QUESTIONS TO ANSWER:
(A) List every professional role or title that the article about Star Jones gives her.
(B) Answer these questions using the article about Star Jones:
(i) Before which group did Jones recently appear?
(ii) On which show do many believe her evasiveness about her weight loss was the final straw with her audience?
(iii) How did Jones respond when asked if she realized she was jeopardizing her show's credibility?
(C) Pick up the article about Star Jones and the TV critics after its final sentence and carry it on.

DOCUMENT EXCERPT:
[Start of section]

As a lawyer, former Brooklyn District Attorney Star Jones used to love to remind everyone that she was a tough prosecutor relentlessly grilling defendants into submission. When she appeared before the TV Critics Association recently, the former talk show host got a taste of her own medicine – a not so subtle reminder of what it feels like on the other side.

While Jones wanted to talk about her new show, reporters wanted to direct the line of questioning towards the truth about her drastic weight loss. After all, it was her evasiveness about her weight loss that many believe was the final straw with her audience on The View.

“I feel people are curious,” Jones said. “I changed completely from the way I looked when I first started in television. In the coming months, I think I will have answered every question that you want answers to,” she added.

When Jones attempted to dodge the questions, reporters refused to let her off the hook asking if she realized she was jeopardizing the credibility of your show by not being honest with everyone? No, she responded. The reporter pressed, “Well, how are you going to feel if someone comes on your show and they refuse to answer a question like explaining how they lost half a person?” The very quick and media savvy Jones wasted no time saying, “I hope to handle it with the same short of gentleness that you’ve handled me.”

[End of section]

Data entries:
[Start of section]

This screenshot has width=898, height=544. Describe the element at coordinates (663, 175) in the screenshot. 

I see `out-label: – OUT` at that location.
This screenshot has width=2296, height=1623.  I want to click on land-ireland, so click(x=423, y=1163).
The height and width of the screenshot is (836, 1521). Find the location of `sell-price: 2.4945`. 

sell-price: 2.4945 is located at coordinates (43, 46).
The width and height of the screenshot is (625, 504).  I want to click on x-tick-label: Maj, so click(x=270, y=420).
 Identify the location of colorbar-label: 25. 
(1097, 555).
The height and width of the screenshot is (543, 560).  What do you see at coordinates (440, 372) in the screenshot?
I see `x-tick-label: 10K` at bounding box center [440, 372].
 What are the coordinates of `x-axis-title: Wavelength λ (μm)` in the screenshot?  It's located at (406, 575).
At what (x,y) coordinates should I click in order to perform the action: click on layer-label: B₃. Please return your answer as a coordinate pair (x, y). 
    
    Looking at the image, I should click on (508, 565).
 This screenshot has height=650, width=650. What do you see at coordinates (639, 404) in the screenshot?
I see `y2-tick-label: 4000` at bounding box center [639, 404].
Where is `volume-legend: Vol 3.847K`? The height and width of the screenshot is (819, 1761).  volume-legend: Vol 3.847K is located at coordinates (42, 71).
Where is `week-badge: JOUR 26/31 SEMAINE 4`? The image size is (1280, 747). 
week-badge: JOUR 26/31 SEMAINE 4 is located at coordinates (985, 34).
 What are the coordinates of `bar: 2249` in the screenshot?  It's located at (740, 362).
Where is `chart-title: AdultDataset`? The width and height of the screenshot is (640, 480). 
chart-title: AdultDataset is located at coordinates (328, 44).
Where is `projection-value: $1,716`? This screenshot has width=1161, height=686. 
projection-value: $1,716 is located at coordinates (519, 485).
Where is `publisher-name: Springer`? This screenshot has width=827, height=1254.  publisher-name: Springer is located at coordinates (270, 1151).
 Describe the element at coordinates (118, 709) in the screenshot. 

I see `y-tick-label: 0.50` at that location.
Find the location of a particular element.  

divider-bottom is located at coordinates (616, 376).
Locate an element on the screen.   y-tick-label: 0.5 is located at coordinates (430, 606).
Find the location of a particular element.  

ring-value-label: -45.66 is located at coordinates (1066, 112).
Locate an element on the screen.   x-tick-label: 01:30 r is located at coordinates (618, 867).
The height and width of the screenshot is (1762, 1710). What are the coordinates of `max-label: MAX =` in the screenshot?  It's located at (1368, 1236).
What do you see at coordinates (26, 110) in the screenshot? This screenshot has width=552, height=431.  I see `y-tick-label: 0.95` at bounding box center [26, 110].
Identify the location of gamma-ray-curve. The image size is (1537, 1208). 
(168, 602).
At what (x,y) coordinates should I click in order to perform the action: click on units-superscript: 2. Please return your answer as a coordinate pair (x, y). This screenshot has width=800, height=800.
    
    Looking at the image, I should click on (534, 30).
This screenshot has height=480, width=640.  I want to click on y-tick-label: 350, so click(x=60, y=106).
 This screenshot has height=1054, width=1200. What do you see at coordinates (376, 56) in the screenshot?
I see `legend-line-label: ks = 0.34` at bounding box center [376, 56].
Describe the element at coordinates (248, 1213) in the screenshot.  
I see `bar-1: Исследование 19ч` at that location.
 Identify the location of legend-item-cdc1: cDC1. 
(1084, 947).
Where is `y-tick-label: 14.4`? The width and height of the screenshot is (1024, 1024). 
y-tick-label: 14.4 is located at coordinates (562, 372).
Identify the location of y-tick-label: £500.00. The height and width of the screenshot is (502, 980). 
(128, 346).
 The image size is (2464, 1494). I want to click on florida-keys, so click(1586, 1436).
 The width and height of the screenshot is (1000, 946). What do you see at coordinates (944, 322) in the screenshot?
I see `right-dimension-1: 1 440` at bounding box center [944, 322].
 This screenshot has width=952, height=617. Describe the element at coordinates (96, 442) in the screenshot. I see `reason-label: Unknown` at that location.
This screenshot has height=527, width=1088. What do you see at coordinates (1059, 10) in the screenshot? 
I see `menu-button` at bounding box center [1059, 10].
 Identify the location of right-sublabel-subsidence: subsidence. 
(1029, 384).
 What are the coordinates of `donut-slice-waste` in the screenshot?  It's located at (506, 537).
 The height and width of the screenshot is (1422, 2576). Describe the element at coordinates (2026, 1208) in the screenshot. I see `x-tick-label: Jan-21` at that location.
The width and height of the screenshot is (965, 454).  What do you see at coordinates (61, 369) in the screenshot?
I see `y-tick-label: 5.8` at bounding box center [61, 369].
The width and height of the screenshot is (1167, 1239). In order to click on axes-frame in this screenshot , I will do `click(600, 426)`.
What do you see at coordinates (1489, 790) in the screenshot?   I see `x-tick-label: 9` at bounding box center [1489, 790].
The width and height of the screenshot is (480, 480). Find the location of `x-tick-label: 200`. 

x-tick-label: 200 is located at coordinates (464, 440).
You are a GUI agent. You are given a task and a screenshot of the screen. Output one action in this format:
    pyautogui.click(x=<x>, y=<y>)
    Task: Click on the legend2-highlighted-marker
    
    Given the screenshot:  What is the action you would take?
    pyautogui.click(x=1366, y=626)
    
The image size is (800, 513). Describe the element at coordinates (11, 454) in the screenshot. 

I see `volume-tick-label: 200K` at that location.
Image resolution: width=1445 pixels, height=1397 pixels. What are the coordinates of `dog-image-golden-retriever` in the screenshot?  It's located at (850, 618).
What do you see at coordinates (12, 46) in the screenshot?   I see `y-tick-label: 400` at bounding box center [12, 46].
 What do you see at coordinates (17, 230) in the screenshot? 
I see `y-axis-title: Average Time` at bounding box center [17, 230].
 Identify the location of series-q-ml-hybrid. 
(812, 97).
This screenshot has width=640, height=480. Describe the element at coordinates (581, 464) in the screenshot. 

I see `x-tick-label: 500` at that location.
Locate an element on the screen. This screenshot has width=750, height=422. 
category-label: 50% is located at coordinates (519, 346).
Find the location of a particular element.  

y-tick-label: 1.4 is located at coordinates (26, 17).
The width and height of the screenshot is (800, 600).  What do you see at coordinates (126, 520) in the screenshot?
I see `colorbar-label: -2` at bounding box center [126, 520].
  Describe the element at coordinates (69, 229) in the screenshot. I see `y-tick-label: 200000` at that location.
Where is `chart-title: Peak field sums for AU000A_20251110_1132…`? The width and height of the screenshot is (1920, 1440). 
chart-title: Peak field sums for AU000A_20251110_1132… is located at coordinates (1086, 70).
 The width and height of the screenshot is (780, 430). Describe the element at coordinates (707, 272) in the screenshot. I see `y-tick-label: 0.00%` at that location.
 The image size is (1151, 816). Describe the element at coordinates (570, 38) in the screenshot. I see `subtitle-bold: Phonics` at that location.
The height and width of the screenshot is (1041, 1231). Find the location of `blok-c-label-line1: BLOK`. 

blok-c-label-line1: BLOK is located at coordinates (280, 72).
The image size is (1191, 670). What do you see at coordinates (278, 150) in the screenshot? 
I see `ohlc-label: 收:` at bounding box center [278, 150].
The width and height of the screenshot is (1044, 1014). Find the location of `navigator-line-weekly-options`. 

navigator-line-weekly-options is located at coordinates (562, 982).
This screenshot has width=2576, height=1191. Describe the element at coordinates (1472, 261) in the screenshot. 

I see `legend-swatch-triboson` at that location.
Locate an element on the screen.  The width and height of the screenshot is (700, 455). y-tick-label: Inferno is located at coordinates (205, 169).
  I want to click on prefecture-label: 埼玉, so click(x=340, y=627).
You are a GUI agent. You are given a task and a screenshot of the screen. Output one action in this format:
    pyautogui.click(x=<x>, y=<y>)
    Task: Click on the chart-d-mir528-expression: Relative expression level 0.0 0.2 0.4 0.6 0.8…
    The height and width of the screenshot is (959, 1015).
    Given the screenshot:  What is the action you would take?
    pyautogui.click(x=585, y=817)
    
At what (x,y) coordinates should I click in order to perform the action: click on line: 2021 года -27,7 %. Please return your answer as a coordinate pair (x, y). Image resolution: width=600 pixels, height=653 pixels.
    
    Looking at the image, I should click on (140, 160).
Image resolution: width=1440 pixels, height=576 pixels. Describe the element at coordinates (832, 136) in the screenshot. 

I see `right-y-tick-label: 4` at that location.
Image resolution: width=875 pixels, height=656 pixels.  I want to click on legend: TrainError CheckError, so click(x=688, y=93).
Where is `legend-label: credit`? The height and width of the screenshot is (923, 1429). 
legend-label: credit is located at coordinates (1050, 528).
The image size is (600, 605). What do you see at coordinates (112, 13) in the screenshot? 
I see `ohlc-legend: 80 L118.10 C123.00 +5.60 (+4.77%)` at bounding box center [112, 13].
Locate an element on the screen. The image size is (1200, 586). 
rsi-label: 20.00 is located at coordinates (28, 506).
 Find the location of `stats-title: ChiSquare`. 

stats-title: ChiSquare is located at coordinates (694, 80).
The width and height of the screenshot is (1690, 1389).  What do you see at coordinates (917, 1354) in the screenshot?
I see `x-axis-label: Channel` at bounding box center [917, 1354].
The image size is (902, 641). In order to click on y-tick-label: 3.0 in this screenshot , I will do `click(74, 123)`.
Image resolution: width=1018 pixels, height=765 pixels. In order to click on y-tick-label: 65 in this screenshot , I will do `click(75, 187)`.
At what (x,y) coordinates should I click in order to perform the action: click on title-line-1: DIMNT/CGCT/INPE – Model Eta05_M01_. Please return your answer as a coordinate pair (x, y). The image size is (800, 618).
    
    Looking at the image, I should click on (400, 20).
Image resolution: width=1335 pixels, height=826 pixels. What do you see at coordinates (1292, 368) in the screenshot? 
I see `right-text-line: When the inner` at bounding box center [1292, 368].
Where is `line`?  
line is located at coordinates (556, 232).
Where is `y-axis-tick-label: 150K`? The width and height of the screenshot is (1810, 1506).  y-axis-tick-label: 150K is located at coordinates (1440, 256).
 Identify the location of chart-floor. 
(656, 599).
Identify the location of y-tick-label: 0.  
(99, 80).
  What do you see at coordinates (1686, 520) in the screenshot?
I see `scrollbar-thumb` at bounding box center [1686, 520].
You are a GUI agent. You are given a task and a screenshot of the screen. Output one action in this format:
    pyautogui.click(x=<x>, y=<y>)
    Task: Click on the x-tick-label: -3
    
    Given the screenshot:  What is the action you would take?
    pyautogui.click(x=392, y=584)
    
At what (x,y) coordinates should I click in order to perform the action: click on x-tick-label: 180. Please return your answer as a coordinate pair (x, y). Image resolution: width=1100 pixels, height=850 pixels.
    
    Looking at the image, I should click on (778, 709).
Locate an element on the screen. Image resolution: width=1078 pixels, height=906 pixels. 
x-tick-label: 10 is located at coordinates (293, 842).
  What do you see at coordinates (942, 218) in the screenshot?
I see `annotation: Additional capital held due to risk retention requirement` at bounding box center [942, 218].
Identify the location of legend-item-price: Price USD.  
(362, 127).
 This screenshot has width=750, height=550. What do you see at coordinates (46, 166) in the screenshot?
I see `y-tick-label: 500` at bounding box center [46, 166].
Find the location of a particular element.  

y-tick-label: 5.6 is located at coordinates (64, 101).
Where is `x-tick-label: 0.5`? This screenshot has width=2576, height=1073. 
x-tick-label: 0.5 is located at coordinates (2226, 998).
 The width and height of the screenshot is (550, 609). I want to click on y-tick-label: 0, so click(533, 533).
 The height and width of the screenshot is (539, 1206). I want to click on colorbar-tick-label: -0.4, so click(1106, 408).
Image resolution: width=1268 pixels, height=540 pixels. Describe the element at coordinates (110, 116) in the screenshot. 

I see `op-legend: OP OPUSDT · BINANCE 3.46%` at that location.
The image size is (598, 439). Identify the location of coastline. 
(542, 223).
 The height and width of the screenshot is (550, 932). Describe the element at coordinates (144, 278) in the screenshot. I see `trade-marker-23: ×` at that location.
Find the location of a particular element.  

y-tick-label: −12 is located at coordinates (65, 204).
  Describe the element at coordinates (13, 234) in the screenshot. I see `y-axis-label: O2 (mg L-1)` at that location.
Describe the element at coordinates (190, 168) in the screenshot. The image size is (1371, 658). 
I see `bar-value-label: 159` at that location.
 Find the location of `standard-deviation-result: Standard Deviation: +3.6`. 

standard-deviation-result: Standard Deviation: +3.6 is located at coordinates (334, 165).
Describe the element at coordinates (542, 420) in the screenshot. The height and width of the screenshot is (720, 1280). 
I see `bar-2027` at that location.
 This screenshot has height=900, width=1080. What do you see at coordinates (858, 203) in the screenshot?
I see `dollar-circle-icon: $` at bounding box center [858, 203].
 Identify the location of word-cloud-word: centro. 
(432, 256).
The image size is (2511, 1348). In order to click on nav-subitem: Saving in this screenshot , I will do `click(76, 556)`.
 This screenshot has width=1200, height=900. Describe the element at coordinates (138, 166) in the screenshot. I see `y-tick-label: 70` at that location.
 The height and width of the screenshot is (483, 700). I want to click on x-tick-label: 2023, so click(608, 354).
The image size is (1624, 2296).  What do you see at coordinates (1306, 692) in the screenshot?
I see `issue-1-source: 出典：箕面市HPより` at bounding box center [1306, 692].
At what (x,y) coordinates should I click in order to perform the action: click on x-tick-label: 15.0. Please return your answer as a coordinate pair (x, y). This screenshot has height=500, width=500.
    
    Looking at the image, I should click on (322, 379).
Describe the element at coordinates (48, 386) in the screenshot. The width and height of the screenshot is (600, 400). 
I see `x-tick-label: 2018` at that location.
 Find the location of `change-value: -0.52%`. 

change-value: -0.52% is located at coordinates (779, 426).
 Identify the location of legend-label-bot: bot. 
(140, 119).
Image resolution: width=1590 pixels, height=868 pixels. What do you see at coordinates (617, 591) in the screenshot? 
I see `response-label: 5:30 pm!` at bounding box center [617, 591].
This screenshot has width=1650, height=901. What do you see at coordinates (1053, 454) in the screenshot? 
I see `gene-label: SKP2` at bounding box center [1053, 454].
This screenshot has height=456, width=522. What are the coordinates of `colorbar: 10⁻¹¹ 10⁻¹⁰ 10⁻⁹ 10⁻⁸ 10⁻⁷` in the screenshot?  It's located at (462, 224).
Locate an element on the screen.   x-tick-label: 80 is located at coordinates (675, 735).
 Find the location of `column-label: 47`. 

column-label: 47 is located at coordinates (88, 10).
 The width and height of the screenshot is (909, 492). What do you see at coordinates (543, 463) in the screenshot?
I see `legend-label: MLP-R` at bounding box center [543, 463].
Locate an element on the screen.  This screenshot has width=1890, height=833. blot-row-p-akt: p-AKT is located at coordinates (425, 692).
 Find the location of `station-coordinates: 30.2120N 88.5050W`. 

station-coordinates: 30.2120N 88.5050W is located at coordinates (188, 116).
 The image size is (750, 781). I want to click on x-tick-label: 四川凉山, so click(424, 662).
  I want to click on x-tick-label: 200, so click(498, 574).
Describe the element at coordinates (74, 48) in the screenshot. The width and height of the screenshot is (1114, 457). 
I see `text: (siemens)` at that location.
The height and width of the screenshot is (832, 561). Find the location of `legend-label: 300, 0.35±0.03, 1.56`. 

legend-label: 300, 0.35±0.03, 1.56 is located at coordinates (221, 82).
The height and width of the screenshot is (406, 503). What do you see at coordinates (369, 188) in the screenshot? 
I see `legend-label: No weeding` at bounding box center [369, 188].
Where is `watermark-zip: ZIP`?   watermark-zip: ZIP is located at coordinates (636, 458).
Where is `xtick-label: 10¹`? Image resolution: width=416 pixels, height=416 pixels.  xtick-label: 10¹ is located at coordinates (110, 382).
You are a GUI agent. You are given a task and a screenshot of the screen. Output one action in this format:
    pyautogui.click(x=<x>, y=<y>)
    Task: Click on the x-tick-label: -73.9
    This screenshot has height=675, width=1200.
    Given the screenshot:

[End of section]

RESULTS FOR EACH TASK:
(A)
Lawyer
Former Brooklyn District Attorney
Tough prosecutor
Former talk show host

(B)
(i) The TV Critics Association
(ii) The View
(iii) She said no.

(C)
Later, she let the cat out of the bag telling reporters the real story will appear in the current issue of Glamour Magazine. In the essay, Jones confirmed – what many expected – her dramatic weight-loss was due to gastric-bypass surgery, and not excercise. She wrote, “I was scared of what people might think of me. I was afraid to be vulnerable and shamed at not being able to get myself under control without this procedure.”

Jones admitted keeping the decision private made her a hypocrite and that her husband, former banker Al Reynolds, had encouraged her to begin psychological therapy. “I learned many things, among them that I couldn’t control what others thought.” Now, she says she willing to talk openly about her old weight and new body.

“That’s a whole lot for a human being to handle, not just physically, but emotionally,” she said. “And it has taken me a long time to feel comfortable to talk about it.”

With that said, Jones can now move on. She hopes “getting over myself” didn’t alienate the very people who sat on the front row of her cheering section. The big question now: Is it too late?

When Jones appeared on CNN’s “Larry King Live” to defend her position after the firing from ABC, the ratings went through the roof. Court TV, owned by Turner Broadcasting – the same people who own CNN, immediately considered offering Jones a show, but the execs very astutely waited for all the drama to die down.

What has Jones been doing during the interim? “I took some much needed R & R,” not rest and relaxation, but “redemption and reinvention.” She says she received many offers during her self-imposed exile from TV. “And I said to myself, I’m going to step away for a minute. I’m not going to take a new show right now. I wasn’t interested in that. I want to take a minute to see what actually means something to me.”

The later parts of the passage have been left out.